Higher up the scale, one’s guess is that Japan itself should find it relatively easy to move from its present “second stage” industries into the “third stage” advanced industries in which it is still a rather high cost producer. One cannot be sure of this. It is a bit surprising that a country, which can already produce lorries so efficiently, is still finding it so difficult to bring its costs of motor car production down; that, although it can now build factories and office blocks more quickly and probably more cheaply than the West, tenders for building new western style houses (e.g., for foreign residents in Japan) still tend to be three or four times as high as they would be in England; and that Japan’s few new and modern motor roads look like being so expensive to build. The arguments put forward by Japanese contractors are that “in these things we find ourselves working in media which are foreign to us.”

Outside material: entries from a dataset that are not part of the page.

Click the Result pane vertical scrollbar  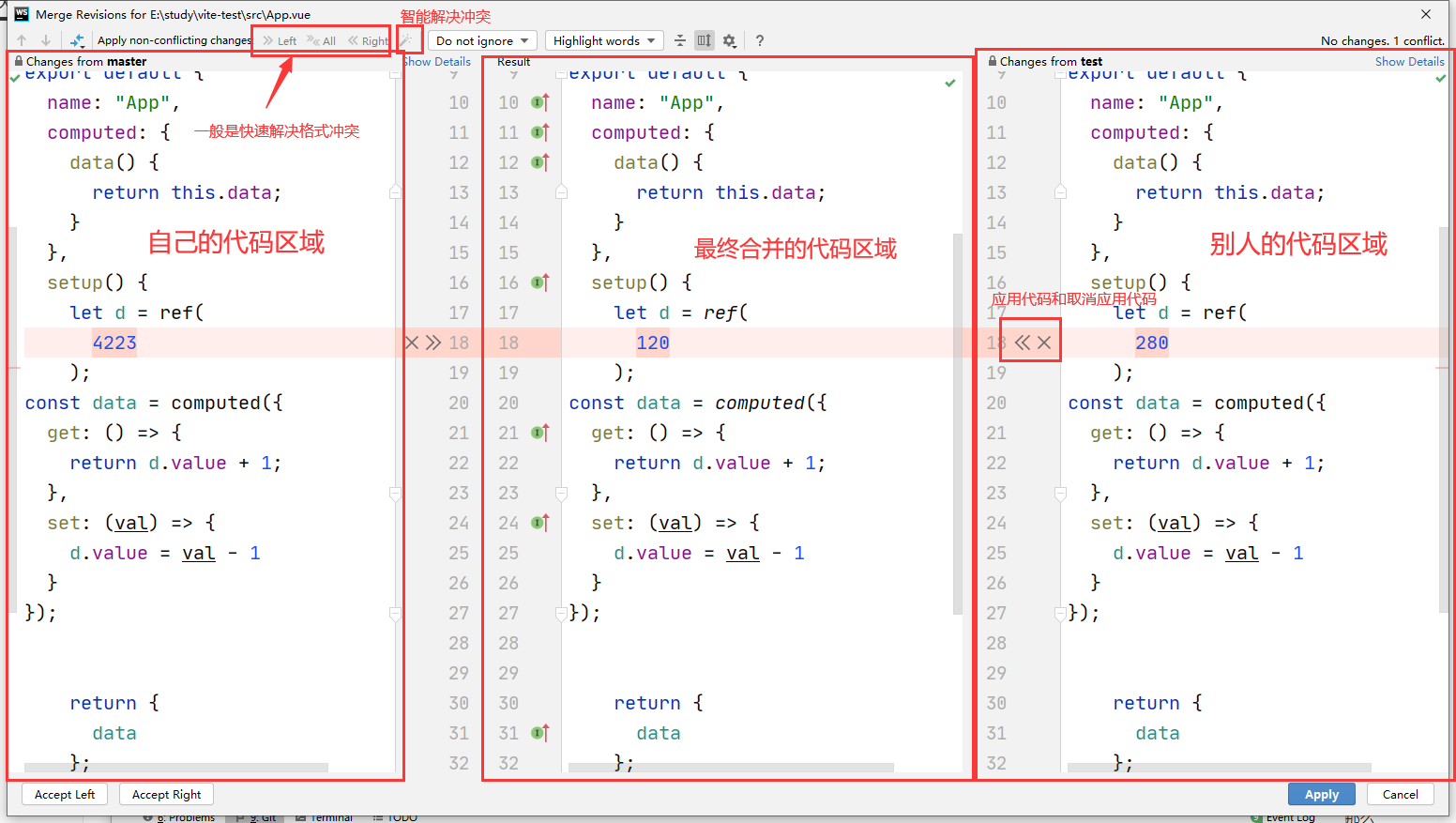tap(957, 422)
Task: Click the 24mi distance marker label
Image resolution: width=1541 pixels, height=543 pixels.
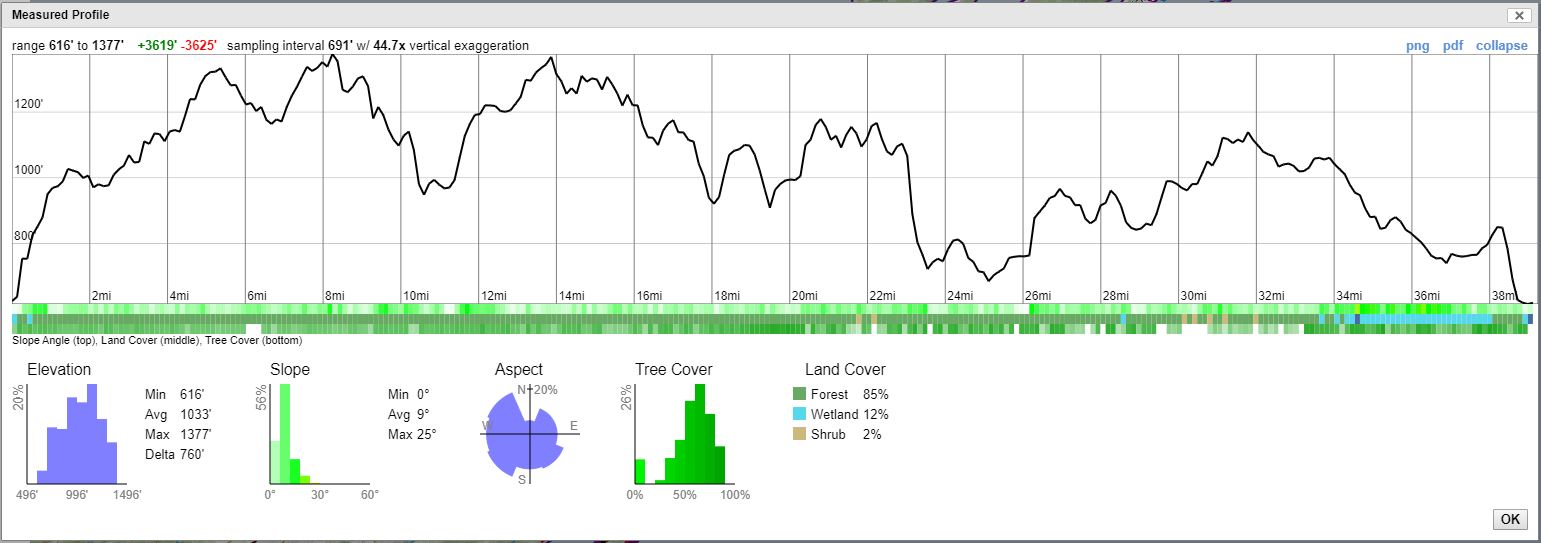Action: pos(959,296)
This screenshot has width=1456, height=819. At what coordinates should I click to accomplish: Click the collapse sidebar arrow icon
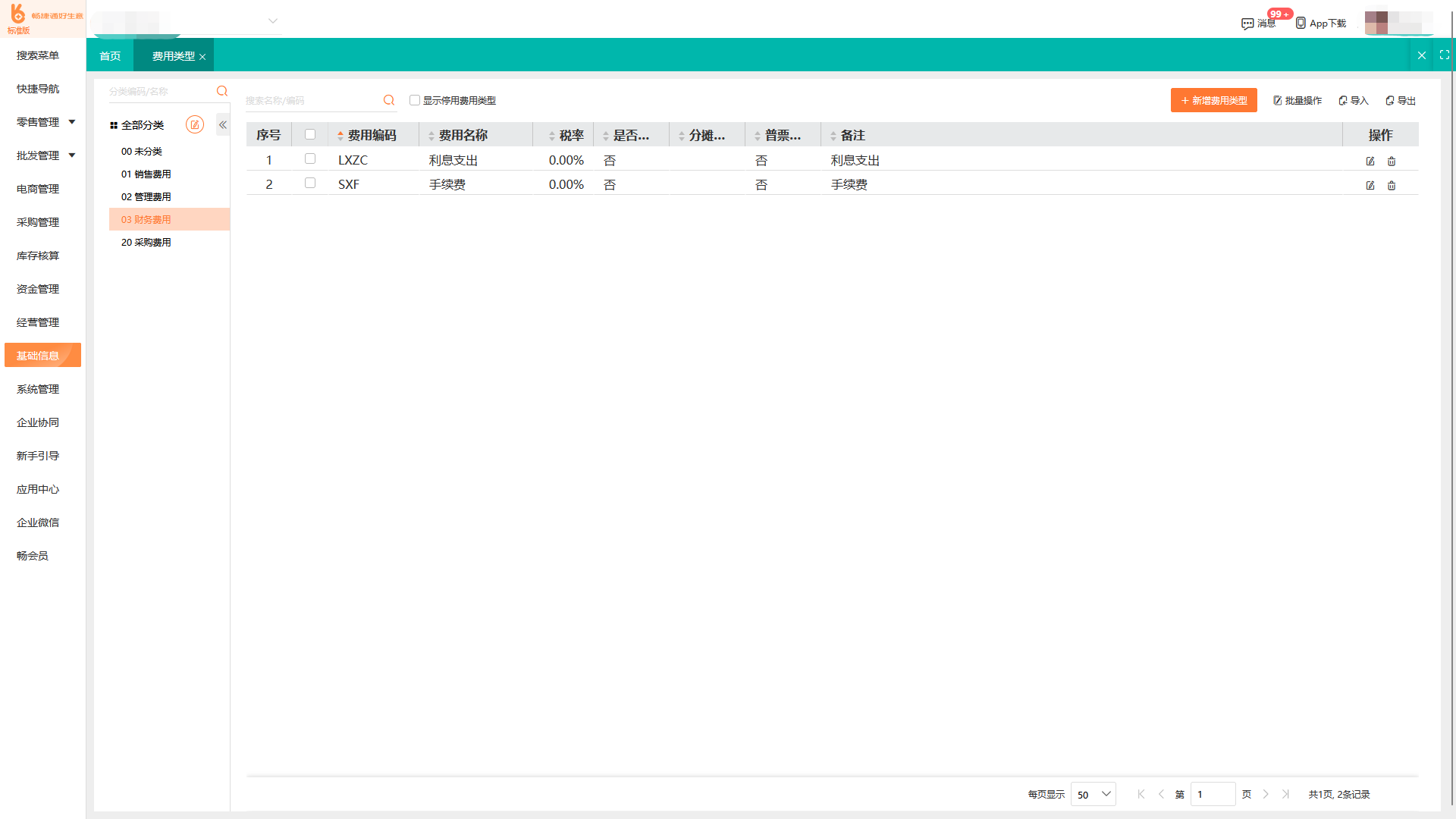coord(223,124)
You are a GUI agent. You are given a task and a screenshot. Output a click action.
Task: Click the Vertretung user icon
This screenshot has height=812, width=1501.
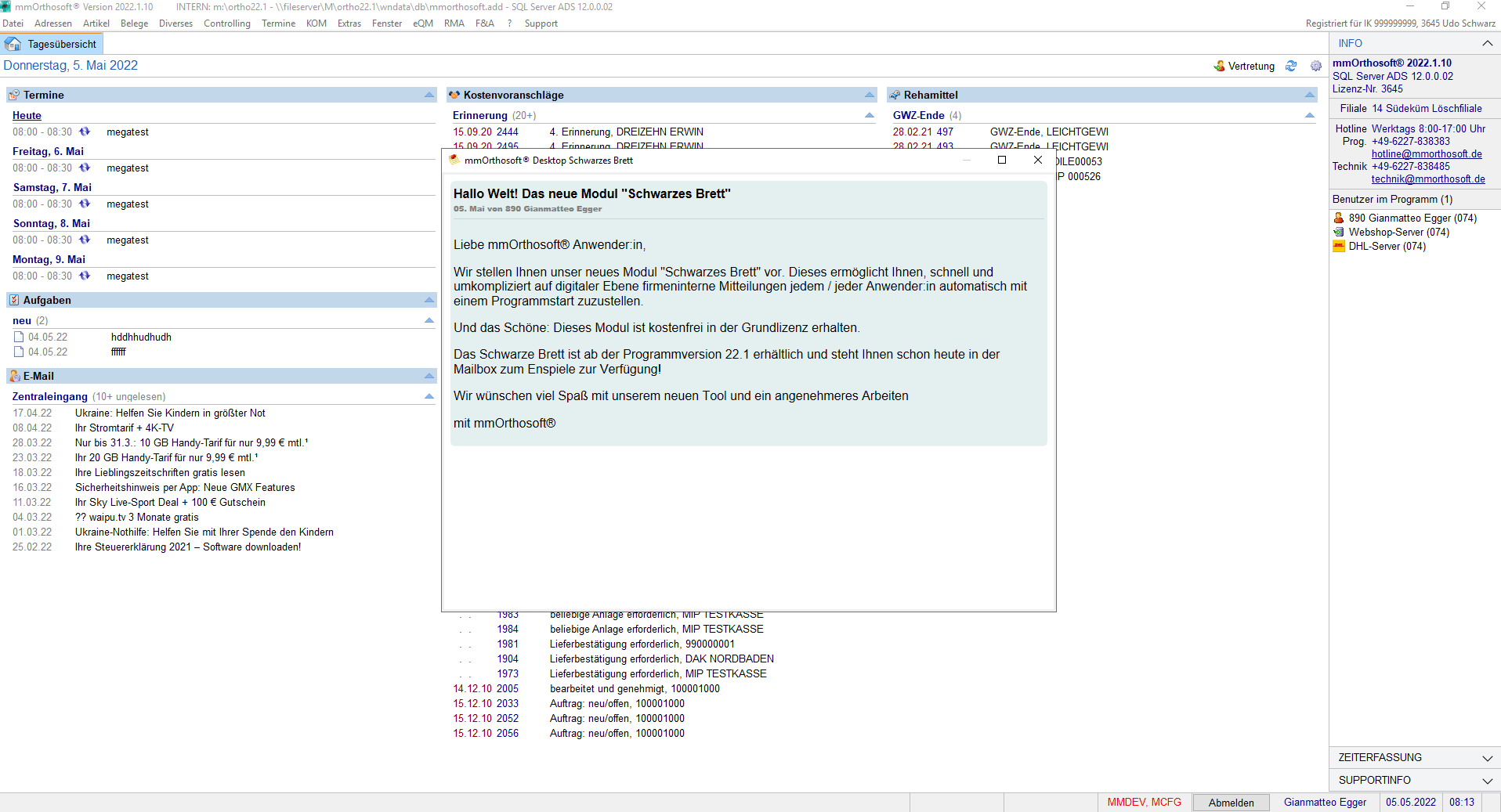point(1219,66)
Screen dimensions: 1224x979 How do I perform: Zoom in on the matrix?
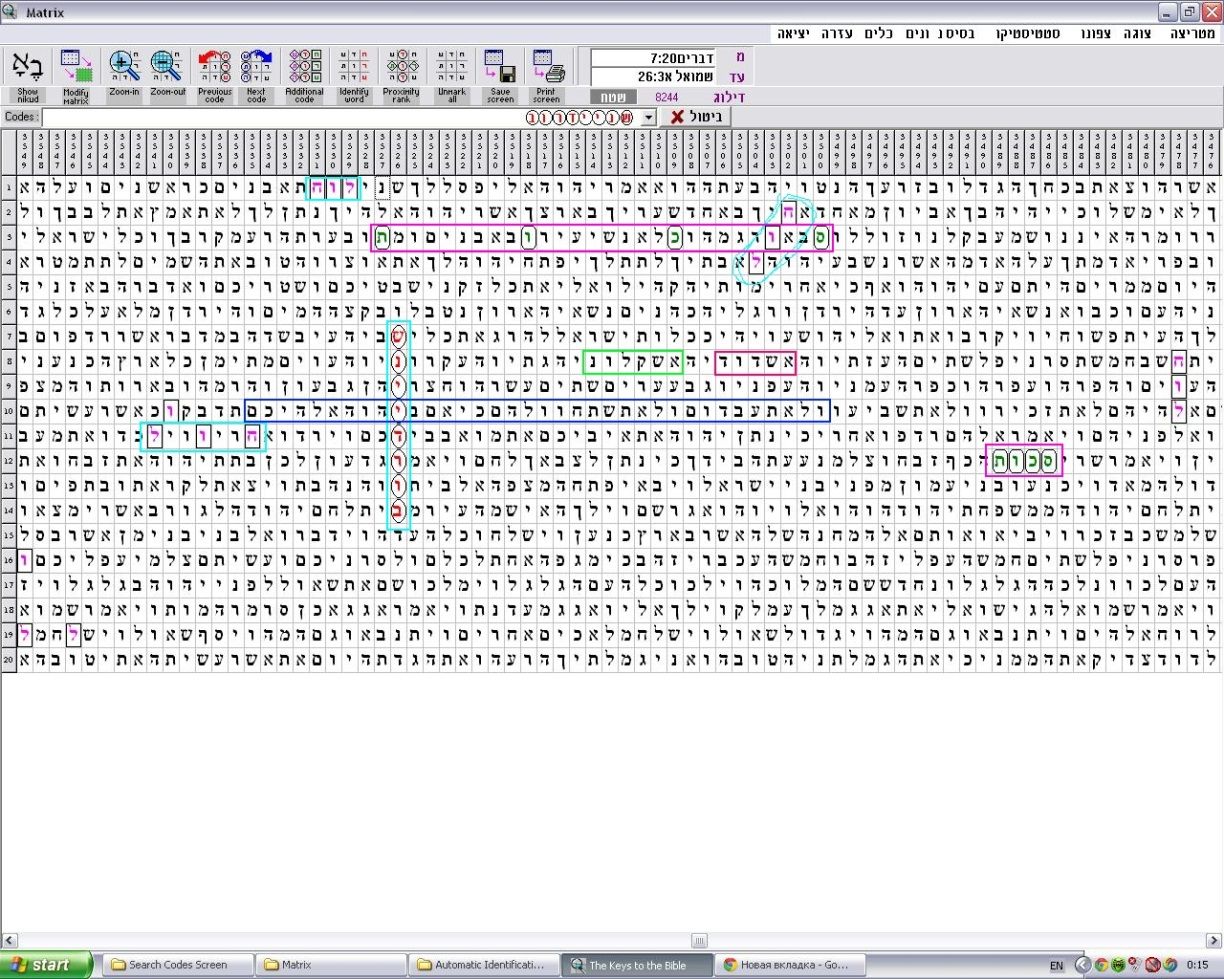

This comes back to the problem of the country’s industrial foundations again. One phrase sometimes used in Japan is that while most of Japan’s new and successful industries of the last decade were “built from the lower echelons upward” (i.e., the small sub-contracting firms making parts for transistor radios had some background of know-how from making radio or other components in the war), the automobile and other less successful industries have had to build “from the higher echelons down” (i.e., the manufacturers of passenger motor cars had to put out orders for components which the small subcontracting firms were quite unused to making). Clearly, there is a real gap to be bridged here. But your correspondent’s own guess is that in the next few years one or more of Japan’s manufacturers of automobiles will break through, perhaps after amalgamations between the different producers, into successfully starting mass production of some standard small size passenger cars with Volkswagen-like efficiency.

Certainly, the stride into this “third stage” industrialisation looks like being much easier and shorter than the leap which Japan has already taken into “second stage” industrialisation, apparently during the last decade but in reality (probably) as a post-dated result of its course during past and painful years. The real question therefore remains: how can other developing countries start to prepare themselves for that leap? Apart from Britain, which had the advantage of being first in the field and so had no real competitors, it is arguable that virtually every other country in fact crossed this particular chasm in the first place thanks partly to the accident of running or preparing for a war economy. Even in America, the early industrial structure of the northern United States owed at least some of its initial impetus to the drive for equipping the Union armies in the civil war; in Canada some of the main seeds of industrialisation were planted during the second world war; in western Europe and Russia the part played by war economics has been obvious; nobody else apart from these has really crossed the chasm as yet.

One of the needs in the next few decades will be to consider how international trading policies, international development policies, international aid policies and international subsidy policies can be worked out so as to provide a better godfather than Mars to the infant of development. Not nearly enough thought has been devoted to this subject as yet.